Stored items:
○ ○ ○ ○ ○ ○ ○

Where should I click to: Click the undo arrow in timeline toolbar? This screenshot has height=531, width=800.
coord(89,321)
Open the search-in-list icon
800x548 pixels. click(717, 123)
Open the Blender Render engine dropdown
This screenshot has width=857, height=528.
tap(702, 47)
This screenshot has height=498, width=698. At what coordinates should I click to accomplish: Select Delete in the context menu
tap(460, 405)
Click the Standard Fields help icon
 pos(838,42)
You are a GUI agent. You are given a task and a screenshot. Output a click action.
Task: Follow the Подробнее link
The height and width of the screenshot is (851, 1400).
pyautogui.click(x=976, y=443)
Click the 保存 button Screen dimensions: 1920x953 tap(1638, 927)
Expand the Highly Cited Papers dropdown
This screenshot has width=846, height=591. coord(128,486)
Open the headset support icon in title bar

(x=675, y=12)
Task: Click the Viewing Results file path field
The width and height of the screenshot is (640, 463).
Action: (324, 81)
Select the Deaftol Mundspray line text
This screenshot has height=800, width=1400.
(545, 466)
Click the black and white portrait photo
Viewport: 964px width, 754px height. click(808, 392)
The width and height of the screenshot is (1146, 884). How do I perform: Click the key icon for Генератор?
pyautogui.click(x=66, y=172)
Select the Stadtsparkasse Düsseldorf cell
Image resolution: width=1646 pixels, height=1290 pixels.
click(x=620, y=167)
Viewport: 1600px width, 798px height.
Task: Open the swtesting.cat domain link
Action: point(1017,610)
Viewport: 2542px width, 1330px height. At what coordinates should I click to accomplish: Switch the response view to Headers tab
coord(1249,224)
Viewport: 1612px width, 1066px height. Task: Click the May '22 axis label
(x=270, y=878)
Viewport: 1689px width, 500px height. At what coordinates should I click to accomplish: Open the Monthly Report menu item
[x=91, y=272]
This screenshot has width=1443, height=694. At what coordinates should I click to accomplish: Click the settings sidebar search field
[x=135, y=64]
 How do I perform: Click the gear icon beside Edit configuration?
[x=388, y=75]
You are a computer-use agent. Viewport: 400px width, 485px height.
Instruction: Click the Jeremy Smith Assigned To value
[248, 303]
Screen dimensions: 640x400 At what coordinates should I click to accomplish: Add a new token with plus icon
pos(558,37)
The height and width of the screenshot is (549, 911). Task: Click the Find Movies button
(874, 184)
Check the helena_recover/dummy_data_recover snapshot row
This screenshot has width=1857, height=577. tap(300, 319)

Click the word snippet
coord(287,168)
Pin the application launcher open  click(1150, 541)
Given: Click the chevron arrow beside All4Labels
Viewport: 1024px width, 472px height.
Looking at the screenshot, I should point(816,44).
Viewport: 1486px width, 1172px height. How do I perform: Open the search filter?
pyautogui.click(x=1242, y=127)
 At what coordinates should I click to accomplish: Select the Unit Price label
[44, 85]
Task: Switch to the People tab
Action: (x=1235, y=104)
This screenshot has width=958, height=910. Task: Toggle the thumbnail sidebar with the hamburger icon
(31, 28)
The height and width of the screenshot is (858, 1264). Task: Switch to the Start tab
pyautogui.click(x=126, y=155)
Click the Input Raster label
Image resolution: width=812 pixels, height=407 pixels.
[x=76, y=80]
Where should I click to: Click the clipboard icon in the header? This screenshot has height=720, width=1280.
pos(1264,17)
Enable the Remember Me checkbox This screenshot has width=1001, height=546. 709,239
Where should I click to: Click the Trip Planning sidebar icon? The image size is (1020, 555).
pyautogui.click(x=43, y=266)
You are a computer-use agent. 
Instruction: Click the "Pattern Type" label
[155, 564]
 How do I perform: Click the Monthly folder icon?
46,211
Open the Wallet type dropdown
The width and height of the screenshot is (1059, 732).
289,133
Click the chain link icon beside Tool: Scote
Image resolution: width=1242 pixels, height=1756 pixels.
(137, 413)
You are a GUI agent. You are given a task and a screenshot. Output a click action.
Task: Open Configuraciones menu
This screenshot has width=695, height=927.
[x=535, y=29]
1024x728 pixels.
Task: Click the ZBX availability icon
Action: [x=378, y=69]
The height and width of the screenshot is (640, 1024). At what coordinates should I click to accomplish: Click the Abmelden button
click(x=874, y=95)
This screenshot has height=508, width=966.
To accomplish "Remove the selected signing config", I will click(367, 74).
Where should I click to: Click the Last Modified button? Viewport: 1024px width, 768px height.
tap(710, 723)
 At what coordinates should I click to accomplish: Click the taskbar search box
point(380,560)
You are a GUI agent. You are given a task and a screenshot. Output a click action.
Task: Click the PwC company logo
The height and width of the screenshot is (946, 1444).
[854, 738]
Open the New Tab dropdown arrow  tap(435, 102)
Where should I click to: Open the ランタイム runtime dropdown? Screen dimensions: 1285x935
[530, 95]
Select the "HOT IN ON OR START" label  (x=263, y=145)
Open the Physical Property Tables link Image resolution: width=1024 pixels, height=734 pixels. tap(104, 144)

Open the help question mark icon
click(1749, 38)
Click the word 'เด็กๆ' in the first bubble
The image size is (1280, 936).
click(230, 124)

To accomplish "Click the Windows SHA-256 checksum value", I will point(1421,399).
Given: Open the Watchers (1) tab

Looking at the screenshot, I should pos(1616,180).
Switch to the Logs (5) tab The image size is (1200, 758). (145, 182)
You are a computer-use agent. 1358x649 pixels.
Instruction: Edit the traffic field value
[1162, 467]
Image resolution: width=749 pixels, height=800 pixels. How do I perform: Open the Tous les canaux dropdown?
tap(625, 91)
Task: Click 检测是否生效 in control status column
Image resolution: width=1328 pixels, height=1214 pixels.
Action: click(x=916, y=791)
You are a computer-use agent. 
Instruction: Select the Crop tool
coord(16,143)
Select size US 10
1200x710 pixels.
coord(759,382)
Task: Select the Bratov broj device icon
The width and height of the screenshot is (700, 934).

○ ○ ○ ○ ○ ○ ○

• GOAL OF THE EXERCISE: Retype all the data. Nothing may be left out or altered.

• RESULT:
Where should I click to: Click the undo arrow in timeline toolbar? This screenshot has height=531, width=800.
coord(89,321)
Open the search-in-list icon
800x548 pixels. click(717, 123)
Open the Blender Render engine dropdown
This screenshot has width=857, height=528.
tap(702, 47)
This screenshot has height=498, width=698. At what coordinates should I click to accomplish: Select Delete in the context menu
tap(460, 405)
Click the Standard Fields help icon
 pos(838,42)
You are a GUI agent. You are given a task and a screenshot. Output a click action.
Task: Follow the Подробнее link
The height and width of the screenshot is (851, 1400).
pyautogui.click(x=976, y=443)
Click the 保存 button Screen dimensions: 1920x953 tap(1638, 927)
Expand the Highly Cited Papers dropdown
This screenshot has width=846, height=591. coord(128,486)
Open the headset support icon in title bar

(x=675, y=12)
Task: Click the Viewing Results file path field
The width and height of the screenshot is (640, 463).
Action: (324, 81)
Select the Deaftol Mundspray line text
This screenshot has height=800, width=1400.
(545, 466)
Click the black and white portrait photo
Viewport: 964px width, 754px height. click(808, 392)
The width and height of the screenshot is (1146, 884). How do I perform: Click the key icon for Генератор?
pyautogui.click(x=66, y=172)
Select the Stadtsparkasse Düsseldorf cell
Image resolution: width=1646 pixels, height=1290 pixels.
click(x=620, y=167)
Viewport: 1600px width, 798px height.
Task: Open the swtesting.cat domain link
Action: point(1017,610)
Viewport: 2542px width, 1330px height. At what coordinates should I click to accomplish: Switch the response view to Headers tab
coord(1249,224)
Viewport: 1612px width, 1066px height. Task: Click the May '22 axis label
(x=270, y=878)
Viewport: 1689px width, 500px height. At what coordinates should I click to accomplish: Open the Monthly Report menu item
[x=91, y=272]
This screenshot has width=1443, height=694. At what coordinates should I click to accomplish: Click the settings sidebar search field
[x=135, y=64]
 How do I perform: Click the gear icon beside Edit configuration?
[x=388, y=75]
You are a computer-use agent. Viewport: 400px width, 485px height.
Instruction: Click the Jeremy Smith Assigned To value
[248, 303]
Screen dimensions: 640x400 At what coordinates should I click to accomplish: Add a new token with plus icon
pos(558,37)
The height and width of the screenshot is (549, 911). Task: Click the Find Movies button
(874, 184)
Check the helena_recover/dummy_data_recover snapshot row
This screenshot has width=1857, height=577. tap(300, 319)

Click the word snippet
coord(287,168)
Pin the application launcher open  click(1150, 541)
Given: Click the chevron arrow beside All4Labels
Viewport: 1024px width, 472px height.
Looking at the screenshot, I should point(816,44).
Viewport: 1486px width, 1172px height. How do I perform: Open the search filter?
pyautogui.click(x=1242, y=127)
 At what coordinates should I click to accomplish: Select the Unit Price label
[44, 85]
Task: Switch to the People tab
Action: (x=1235, y=104)
This screenshot has width=958, height=910. Task: Toggle the thumbnail sidebar with the hamburger icon
(31, 28)
The height and width of the screenshot is (858, 1264). Task: Switch to the Start tab
pyautogui.click(x=126, y=155)
Click the Input Raster label
Image resolution: width=812 pixels, height=407 pixels.
[x=76, y=80]
Where should I click to: Click the clipboard icon in the header? This screenshot has height=720, width=1280.
pos(1264,17)
Enable the Remember Me checkbox This screenshot has width=1001, height=546. 709,239
Where should I click to: Click the Trip Planning sidebar icon? The image size is (1020, 555).
pyautogui.click(x=43, y=266)
You are a computer-use agent. 
Instruction: Click the "Pattern Type" label
[155, 564]
 How do I perform: Click the Monthly folder icon?
46,211
Open the Wallet type dropdown
The width and height of the screenshot is (1059, 732).
289,133
Click the chain link icon beside Tool: Scote
Image resolution: width=1242 pixels, height=1756 pixels.
(137, 413)
You are a GUI agent. You are given a task and a screenshot. Output a click action.
Task: Open Configuraciones menu
This screenshot has width=695, height=927.
[x=535, y=29]
1024x728 pixels.
Task: Click the ZBX availability icon
Action: [x=378, y=69]
The height and width of the screenshot is (640, 1024). At what coordinates should I click to accomplish: Click the Abmelden button
click(x=874, y=95)
This screenshot has height=508, width=966.
To accomplish "Remove the selected signing config", I will click(367, 74).
Where should I click to: Click the Last Modified button? Viewport: 1024px width, 768px height.
tap(710, 723)
 At what coordinates should I click to accomplish: Click the taskbar search box
point(380,560)
You are a GUI agent. You are given a task and a screenshot. Output a click action.
Task: Click the PwC company logo
The height and width of the screenshot is (946, 1444).
[854, 738]
Open the New Tab dropdown arrow  tap(435, 102)
Where should I click to: Open the ランタイム runtime dropdown? Screen dimensions: 1285x935
[530, 95]
Select the "HOT IN ON OR START" label  (x=263, y=145)
Open the Physical Property Tables link Image resolution: width=1024 pixels, height=734 pixels. tap(104, 144)

Open the help question mark icon
click(1749, 38)
Click the word 'เด็กๆ' in the first bubble
The image size is (1280, 936).
click(230, 124)

To accomplish "Click the Windows SHA-256 checksum value", I will point(1421,399).
Given: Open the Watchers (1) tab

Looking at the screenshot, I should pos(1616,180).
Switch to the Logs (5) tab The image size is (1200, 758). (145, 182)
You are a computer-use agent. 1358x649 pixels.
Instruction: Edit the traffic field value
[1162, 467]
Image resolution: width=749 pixels, height=800 pixels. How do I perform: Open the Tous les canaux dropdown?
tap(625, 91)
Task: Click 检测是否生效 in control status column
Image resolution: width=1328 pixels, height=1214 pixels.
Action: click(x=916, y=791)
You are a computer-use agent. 
Instruction: Select the Crop tool
coord(16,143)
Select size US 10
1200x710 pixels.
coord(759,382)
Task: Select the Bratov broj device icon
The width and height of the screenshot is (700, 934).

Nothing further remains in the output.